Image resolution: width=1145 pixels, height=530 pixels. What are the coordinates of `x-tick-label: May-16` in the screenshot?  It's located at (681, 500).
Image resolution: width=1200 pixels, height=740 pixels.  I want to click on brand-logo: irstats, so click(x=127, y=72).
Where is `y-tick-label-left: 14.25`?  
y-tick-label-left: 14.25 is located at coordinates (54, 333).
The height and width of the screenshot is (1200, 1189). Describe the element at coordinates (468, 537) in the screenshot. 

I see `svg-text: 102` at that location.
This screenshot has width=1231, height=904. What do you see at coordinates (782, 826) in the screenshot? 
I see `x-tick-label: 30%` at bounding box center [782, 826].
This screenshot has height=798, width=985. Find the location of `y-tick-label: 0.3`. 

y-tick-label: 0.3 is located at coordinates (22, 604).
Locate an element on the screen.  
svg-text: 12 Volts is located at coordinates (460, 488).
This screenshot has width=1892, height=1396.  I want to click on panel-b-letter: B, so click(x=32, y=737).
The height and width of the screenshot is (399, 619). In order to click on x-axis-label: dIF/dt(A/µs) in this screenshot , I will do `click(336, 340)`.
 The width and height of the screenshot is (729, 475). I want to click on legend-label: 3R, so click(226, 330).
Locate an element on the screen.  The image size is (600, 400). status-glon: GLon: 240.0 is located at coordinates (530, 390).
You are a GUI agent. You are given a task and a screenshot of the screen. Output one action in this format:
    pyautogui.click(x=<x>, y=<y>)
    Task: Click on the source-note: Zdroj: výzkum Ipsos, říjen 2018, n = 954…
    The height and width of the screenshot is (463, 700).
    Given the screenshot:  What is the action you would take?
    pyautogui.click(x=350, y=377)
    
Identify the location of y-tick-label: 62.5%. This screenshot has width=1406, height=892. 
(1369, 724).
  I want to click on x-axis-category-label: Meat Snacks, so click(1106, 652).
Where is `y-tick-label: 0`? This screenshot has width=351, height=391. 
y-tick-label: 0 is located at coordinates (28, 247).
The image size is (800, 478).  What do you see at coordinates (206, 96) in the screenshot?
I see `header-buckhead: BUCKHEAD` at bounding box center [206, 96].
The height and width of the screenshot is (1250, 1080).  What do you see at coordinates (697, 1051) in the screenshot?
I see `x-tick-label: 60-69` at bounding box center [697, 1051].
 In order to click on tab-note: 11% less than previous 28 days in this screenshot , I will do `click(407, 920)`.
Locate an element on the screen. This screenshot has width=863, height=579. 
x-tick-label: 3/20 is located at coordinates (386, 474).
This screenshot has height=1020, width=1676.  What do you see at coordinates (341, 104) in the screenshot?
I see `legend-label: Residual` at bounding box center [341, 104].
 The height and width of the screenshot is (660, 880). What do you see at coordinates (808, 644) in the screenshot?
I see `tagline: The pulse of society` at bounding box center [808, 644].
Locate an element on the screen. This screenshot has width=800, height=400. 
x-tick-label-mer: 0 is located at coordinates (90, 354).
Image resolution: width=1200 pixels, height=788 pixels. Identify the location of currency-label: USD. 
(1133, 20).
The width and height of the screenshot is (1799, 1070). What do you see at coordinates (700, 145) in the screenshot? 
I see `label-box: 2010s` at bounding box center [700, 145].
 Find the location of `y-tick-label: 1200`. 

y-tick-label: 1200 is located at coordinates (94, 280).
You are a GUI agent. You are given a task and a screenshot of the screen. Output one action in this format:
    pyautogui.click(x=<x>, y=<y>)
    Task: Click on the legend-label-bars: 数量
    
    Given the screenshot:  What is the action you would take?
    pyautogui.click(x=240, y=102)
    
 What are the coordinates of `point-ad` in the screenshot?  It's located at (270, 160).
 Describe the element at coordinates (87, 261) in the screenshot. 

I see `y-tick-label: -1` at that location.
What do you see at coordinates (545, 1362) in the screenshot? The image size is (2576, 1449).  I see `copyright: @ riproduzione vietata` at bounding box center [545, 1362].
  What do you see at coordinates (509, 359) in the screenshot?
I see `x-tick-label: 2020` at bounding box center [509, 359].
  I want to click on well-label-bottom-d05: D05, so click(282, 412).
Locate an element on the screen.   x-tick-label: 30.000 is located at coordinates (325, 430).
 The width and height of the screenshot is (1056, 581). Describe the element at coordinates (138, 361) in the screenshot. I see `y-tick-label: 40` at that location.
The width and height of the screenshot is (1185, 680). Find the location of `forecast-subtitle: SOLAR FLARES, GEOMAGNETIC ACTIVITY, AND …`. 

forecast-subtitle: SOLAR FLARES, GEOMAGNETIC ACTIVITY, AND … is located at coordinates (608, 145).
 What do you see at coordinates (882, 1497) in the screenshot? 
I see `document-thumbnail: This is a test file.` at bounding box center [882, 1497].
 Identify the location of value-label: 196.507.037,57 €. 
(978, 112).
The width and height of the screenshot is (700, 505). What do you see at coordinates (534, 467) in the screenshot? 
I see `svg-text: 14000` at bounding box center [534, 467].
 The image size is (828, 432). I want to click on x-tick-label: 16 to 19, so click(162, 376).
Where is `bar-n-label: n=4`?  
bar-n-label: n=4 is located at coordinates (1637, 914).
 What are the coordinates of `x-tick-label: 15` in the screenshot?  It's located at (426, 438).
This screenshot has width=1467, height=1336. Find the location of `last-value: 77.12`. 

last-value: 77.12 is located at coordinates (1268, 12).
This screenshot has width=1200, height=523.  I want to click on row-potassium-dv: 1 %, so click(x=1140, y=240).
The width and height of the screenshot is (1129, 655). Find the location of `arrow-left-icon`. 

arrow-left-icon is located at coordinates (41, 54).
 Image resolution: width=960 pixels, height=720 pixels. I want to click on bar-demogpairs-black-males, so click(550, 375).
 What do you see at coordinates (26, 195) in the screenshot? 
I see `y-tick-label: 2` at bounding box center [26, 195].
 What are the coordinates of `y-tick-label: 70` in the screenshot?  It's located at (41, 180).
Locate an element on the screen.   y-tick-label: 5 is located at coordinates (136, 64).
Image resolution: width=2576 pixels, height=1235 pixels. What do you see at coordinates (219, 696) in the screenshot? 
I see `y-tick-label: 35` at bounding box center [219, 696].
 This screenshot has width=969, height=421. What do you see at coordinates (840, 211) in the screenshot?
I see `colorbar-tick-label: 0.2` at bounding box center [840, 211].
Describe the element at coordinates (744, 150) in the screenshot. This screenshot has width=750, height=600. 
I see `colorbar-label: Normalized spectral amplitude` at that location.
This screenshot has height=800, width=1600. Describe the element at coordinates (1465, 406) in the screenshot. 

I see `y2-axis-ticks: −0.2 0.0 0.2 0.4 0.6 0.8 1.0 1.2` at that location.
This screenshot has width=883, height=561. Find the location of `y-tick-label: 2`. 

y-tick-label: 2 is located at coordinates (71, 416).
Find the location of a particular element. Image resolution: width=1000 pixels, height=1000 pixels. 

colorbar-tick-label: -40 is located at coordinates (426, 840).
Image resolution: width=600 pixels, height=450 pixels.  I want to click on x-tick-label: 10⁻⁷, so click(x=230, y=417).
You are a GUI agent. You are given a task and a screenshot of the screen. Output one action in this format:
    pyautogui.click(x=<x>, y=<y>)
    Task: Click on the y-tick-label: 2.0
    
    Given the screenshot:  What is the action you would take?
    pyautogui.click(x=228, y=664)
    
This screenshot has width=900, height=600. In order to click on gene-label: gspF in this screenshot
|---|
◆ Problem
Extract every entry above verbatim, reproducing each line character for character with no changes.

◆ Task solution
Image resolution: width=1145 pixels, height=530 pixels. What are the coordinates of `x-tick-label: May-16` in the screenshot?  It's located at (681, 500).
Image resolution: width=1200 pixels, height=740 pixels.  I want to click on brand-logo: irstats, so click(x=127, y=72).
Where is `y-tick-label-left: 14.25`?  
y-tick-label-left: 14.25 is located at coordinates (54, 333).
The height and width of the screenshot is (1200, 1189). Describe the element at coordinates (468, 537) in the screenshot. 

I see `svg-text: 102` at that location.
This screenshot has width=1231, height=904. What do you see at coordinates (782, 826) in the screenshot? 
I see `x-tick-label: 30%` at bounding box center [782, 826].
This screenshot has height=798, width=985. Find the location of `y-tick-label: 0.3`. 

y-tick-label: 0.3 is located at coordinates (22, 604).
Locate an element on the screen.  
svg-text: 12 Volts is located at coordinates (460, 488).
This screenshot has width=1892, height=1396.  I want to click on panel-b-letter: B, so click(x=32, y=737).
The height and width of the screenshot is (399, 619). In order to click on x-axis-label: dIF/dt(A/µs) in this screenshot , I will do `click(336, 340)`.
 The width and height of the screenshot is (729, 475). I want to click on legend-label: 3R, so click(226, 330).
Locate an element on the screen.  The image size is (600, 400). status-glon: GLon: 240.0 is located at coordinates (530, 390).
You are a GUI agent. You are given a task and a screenshot of the screen. Output one action in this format:
    pyautogui.click(x=<x>, y=<y>)
    Task: Click on the source-note: Zdroj: výzkum Ipsos, říjen 2018, n = 954…
    The height and width of the screenshot is (463, 700).
    Given the screenshot:  What is the action you would take?
    pyautogui.click(x=350, y=377)
    
Identify the location of y-tick-label: 62.5%. This screenshot has width=1406, height=892. 
(1369, 724).
  I want to click on x-axis-category-label: Meat Snacks, so click(1106, 652).
Where is `y-tick-label: 0`? This screenshot has width=351, height=391. 
y-tick-label: 0 is located at coordinates (28, 247).
The image size is (800, 478).  What do you see at coordinates (206, 96) in the screenshot?
I see `header-buckhead: BUCKHEAD` at bounding box center [206, 96].
The height and width of the screenshot is (1250, 1080).  What do you see at coordinates (697, 1051) in the screenshot?
I see `x-tick-label: 60-69` at bounding box center [697, 1051].
 In order to click on tab-note: 11% less than previous 28 days in this screenshot , I will do `click(407, 920)`.
Locate an element on the screen. This screenshot has width=863, height=579. 
x-tick-label: 3/20 is located at coordinates (386, 474).
This screenshot has height=1020, width=1676.  What do you see at coordinates (341, 104) in the screenshot?
I see `legend-label: Residual` at bounding box center [341, 104].
 The height and width of the screenshot is (660, 880). What do you see at coordinates (808, 644) in the screenshot?
I see `tagline: The pulse of society` at bounding box center [808, 644].
Locate an element on the screen. This screenshot has width=800, height=400. 
x-tick-label-mer: 0 is located at coordinates (90, 354).
Image resolution: width=1200 pixels, height=788 pixels. Identify the location of currency-label: USD. 
(1133, 20).
The width and height of the screenshot is (1799, 1070). What do you see at coordinates (700, 145) in the screenshot? 
I see `label-box: 2010s` at bounding box center [700, 145].
 Find the location of `y-tick-label: 1200`. 

y-tick-label: 1200 is located at coordinates (94, 280).
You are a GUI agent. You are given a task and a screenshot of the screen. Output one action in this format:
    pyautogui.click(x=<x>, y=<y>)
    Task: Click on the legend-label-bars: 数量
    
    Given the screenshot:  What is the action you would take?
    pyautogui.click(x=240, y=102)
    
 What are the coordinates of `point-ad` in the screenshot?  It's located at (270, 160).
 Describe the element at coordinates (87, 261) in the screenshot. 

I see `y-tick-label: -1` at that location.
What do you see at coordinates (545, 1362) in the screenshot? The image size is (2576, 1449).  I see `copyright: @ riproduzione vietata` at bounding box center [545, 1362].
  What do you see at coordinates (509, 359) in the screenshot?
I see `x-tick-label: 2020` at bounding box center [509, 359].
  I want to click on well-label-bottom-d05: D05, so click(282, 412).
Locate an element on the screen.   x-tick-label: 30.000 is located at coordinates (325, 430).
 The width and height of the screenshot is (1056, 581). Describe the element at coordinates (138, 361) in the screenshot. I see `y-tick-label: 40` at that location.
The width and height of the screenshot is (1185, 680). Find the location of `forecast-subtitle: SOLAR FLARES, GEOMAGNETIC ACTIVITY, AND …`. 

forecast-subtitle: SOLAR FLARES, GEOMAGNETIC ACTIVITY, AND … is located at coordinates (608, 145).
 What do you see at coordinates (882, 1497) in the screenshot? 
I see `document-thumbnail: This is a test file.` at bounding box center [882, 1497].
 Identify the location of value-label: 196.507.037,57 €. 
(978, 112).
The width and height of the screenshot is (700, 505). What do you see at coordinates (534, 467) in the screenshot? 
I see `svg-text: 14000` at bounding box center [534, 467].
 The image size is (828, 432). I want to click on x-tick-label: 16 to 19, so click(162, 376).
Where is `bar-n-label: n=4`?  
bar-n-label: n=4 is located at coordinates (1637, 914).
 What are the coordinates of `x-tick-label: 15` in the screenshot?  It's located at (426, 438).
This screenshot has width=1467, height=1336. Find the location of `last-value: 77.12`. 

last-value: 77.12 is located at coordinates (1268, 12).
This screenshot has width=1200, height=523.  I want to click on row-potassium-dv: 1 %, so click(x=1140, y=240).
The width and height of the screenshot is (1129, 655). Find the location of `arrow-left-icon`. 

arrow-left-icon is located at coordinates (41, 54).
 Image resolution: width=960 pixels, height=720 pixels. I want to click on bar-demogpairs-black-males, so click(550, 375).
 What do you see at coordinates (26, 195) in the screenshot? 
I see `y-tick-label: 2` at bounding box center [26, 195].
 What are the coordinates of `y-tick-label: 70` in the screenshot?  It's located at (41, 180).
Locate an element on the screen.   y-tick-label: 5 is located at coordinates (136, 64).
Image resolution: width=2576 pixels, height=1235 pixels. What do you see at coordinates (219, 696) in the screenshot? 
I see `y-tick-label: 35` at bounding box center [219, 696].
 This screenshot has width=969, height=421. What do you see at coordinates (840, 211) in the screenshot?
I see `colorbar-tick-label: 0.2` at bounding box center [840, 211].
Describe the element at coordinates (744, 150) in the screenshot. This screenshot has width=750, height=600. 
I see `colorbar-label: Normalized spectral amplitude` at that location.
This screenshot has height=800, width=1600. Describe the element at coordinates (1465, 406) in the screenshot. 

I see `y2-axis-ticks: −0.2 0.0 0.2 0.4 0.6 0.8 1.0 1.2` at that location.
This screenshot has width=883, height=561. Find the location of `y-tick-label: 2`. 

y-tick-label: 2 is located at coordinates (71, 416).
Find the location of a particular element. Image resolution: width=1000 pixels, height=1000 pixels. 

colorbar-tick-label: -40 is located at coordinates (426, 840).
Image resolution: width=600 pixels, height=450 pixels.  I want to click on x-tick-label: 10⁻⁷, so click(x=230, y=417).
You are a GUI agent. You are given a task and a screenshot of the screen. Output one action in this format:
    pyautogui.click(x=<x>, y=<y>)
    Task: Click on the y-tick-label: 2.0
    
    Given the screenshot:  What is the action you would take?
    pyautogui.click(x=228, y=664)
    
This screenshot has width=900, height=600. In order to click on gene-label: gspF in this screenshot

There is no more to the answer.